*QUOTED PASSAGE*.
■ ■ ■ ■ ■
The Blackstone Rangers were founded at the St. Charles Institution for Troubled Youth by Jeff Fort and Eugene Hairston as a community organization for black youth in the Woodlawn area of South Chicago. Between 1961 and 1963, they evolved into one of the most dangerous and powerful gangs in Chicago. Fort seized upon the gang's changed mission, renaming it the Black P.(Peace) Stone Nation. He transformed the BPSN into a black nationalistic group, and continued to involve the gang in street crime and drug trafficking. BPSN co-founder Eugene Hairston was incarcerated on drug charges in June 1966 and was eventually murdered in 1988. Fort was arrested for mismanagement of government grants totaling $927,000 from the U.S. Office of Economic Opportunity in March 1972. Fort was released in 1976, but was later re-incarcerated on drug charges in the early 1980s. At the same time he was released from prison, Fort converted to Islam and imbued the BPSN with Islamic overtones, and adopted the name Abdul Malik Ka'bah.

Following meetings during 1986 with Libyan operatives from Colonel Gaddafi's government, Fort was arrested. In 1987, Fort was tried and convicted for conspiring with Libya to perform acts of domestic terrorism. He was sentenced to 80 years imprisonment and transferred to the USP Marion, the federal supermax prison in Marion, Illinois.
■ ■ ■ ■ ■
*SOURCE MATERIAL*.

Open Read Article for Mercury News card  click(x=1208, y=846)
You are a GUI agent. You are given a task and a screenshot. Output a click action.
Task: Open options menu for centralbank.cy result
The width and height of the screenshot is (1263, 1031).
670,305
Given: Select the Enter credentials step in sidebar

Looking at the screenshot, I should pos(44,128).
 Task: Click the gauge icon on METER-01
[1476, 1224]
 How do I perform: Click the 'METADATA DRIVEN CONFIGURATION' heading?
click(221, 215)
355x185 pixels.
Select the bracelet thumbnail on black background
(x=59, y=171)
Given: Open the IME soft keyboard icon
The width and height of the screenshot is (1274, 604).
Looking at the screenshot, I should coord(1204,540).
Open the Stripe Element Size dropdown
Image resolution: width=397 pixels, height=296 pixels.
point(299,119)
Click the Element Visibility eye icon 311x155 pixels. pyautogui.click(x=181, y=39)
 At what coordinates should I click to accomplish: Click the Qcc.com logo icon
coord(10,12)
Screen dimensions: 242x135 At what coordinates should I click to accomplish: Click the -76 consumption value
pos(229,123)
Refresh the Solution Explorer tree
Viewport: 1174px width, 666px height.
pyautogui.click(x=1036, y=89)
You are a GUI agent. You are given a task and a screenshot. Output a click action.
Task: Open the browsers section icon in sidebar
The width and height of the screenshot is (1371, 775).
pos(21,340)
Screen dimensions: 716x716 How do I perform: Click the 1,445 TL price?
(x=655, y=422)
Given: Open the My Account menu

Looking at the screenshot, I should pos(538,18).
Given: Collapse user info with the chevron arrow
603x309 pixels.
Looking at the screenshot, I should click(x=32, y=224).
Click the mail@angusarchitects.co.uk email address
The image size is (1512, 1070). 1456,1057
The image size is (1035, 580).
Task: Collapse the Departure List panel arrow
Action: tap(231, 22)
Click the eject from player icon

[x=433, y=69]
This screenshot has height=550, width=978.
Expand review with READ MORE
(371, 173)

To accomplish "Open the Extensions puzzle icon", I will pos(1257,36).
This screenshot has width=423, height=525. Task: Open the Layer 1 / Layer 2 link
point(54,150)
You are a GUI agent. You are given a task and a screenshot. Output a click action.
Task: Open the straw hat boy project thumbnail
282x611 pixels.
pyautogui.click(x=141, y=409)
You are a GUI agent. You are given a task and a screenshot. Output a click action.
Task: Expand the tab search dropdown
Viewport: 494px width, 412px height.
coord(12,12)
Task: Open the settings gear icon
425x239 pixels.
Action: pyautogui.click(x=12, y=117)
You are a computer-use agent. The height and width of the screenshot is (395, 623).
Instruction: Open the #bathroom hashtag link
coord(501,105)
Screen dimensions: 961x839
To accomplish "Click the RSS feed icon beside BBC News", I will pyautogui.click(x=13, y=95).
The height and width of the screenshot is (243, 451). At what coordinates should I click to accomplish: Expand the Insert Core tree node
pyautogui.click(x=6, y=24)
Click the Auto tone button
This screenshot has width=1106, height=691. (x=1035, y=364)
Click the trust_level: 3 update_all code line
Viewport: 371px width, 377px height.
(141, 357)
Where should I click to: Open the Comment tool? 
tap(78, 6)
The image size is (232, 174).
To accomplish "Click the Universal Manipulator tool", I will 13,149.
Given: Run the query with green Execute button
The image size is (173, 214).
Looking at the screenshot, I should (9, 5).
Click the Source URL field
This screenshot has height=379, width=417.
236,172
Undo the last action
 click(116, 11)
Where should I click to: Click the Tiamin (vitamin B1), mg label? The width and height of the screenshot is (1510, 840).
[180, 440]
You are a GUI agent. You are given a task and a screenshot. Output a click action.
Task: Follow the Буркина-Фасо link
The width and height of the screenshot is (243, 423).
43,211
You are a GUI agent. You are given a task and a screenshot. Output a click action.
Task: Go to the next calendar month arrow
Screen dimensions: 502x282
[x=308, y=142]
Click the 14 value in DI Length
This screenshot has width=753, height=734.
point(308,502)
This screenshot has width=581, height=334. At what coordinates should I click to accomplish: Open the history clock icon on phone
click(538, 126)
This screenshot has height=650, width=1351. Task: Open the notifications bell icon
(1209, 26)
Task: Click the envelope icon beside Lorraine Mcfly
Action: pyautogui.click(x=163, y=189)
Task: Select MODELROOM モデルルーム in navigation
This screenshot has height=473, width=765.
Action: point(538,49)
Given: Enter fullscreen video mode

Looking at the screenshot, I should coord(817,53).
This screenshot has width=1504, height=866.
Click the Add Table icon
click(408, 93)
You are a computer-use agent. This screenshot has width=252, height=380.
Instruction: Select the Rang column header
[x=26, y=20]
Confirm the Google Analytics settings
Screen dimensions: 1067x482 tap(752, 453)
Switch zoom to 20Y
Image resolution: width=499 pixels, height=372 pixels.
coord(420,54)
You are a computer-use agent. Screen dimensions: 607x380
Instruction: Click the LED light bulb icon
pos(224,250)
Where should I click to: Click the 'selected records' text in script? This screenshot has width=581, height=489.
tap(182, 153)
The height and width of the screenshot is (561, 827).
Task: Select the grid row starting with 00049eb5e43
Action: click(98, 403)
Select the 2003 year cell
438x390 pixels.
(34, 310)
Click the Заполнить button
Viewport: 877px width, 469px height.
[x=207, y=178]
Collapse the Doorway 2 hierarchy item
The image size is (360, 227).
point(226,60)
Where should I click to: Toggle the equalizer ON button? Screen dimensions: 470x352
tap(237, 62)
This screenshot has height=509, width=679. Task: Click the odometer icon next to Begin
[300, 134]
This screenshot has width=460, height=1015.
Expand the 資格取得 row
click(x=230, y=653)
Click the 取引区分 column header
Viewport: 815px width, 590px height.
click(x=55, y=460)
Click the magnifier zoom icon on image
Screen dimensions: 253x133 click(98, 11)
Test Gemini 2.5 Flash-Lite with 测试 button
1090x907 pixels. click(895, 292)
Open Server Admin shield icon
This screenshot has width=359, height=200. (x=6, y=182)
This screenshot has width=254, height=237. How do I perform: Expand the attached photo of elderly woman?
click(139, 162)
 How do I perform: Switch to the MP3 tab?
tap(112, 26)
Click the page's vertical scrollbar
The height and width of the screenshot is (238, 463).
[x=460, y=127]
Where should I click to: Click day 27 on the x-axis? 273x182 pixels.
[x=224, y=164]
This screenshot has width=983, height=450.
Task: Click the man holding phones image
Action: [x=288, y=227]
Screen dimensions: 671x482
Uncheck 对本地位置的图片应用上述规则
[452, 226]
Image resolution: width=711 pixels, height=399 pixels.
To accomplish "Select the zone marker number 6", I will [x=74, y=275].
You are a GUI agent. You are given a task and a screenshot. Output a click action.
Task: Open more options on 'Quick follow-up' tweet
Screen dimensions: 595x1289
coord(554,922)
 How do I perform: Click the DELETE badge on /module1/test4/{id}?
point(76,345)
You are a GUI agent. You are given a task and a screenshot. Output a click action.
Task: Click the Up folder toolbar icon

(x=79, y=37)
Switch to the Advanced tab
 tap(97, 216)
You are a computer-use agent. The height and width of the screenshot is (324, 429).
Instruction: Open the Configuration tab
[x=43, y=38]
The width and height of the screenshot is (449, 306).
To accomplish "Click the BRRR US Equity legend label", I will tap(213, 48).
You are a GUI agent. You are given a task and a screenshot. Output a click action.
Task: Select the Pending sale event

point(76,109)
■ ■ ■ ■ ■
*TASKS TO CARRY OUT*.
1. In the Blackstone Rangers text, what name did Fort take after converting to Islam?
2. Retype the Blackstone Rangers text from "Following meetings during" up to and including "in Marion, Illinois.".
You can ignore the entries above.

*SOLUTIONS TO THE TASKS*.
1. Abdul Malik Ka'bah

2.
Following meetings during 1986 with Libyan operatives from Colonel Gaddafi's government, Fort was arrested. In 1987, Fort was tried and convicted for conspiring with Libya to perform acts of domestic terrorism. He was sentenced to 80 years imprisonment and transferred to the USP Marion, the federal supermax prison in Marion, Illinois.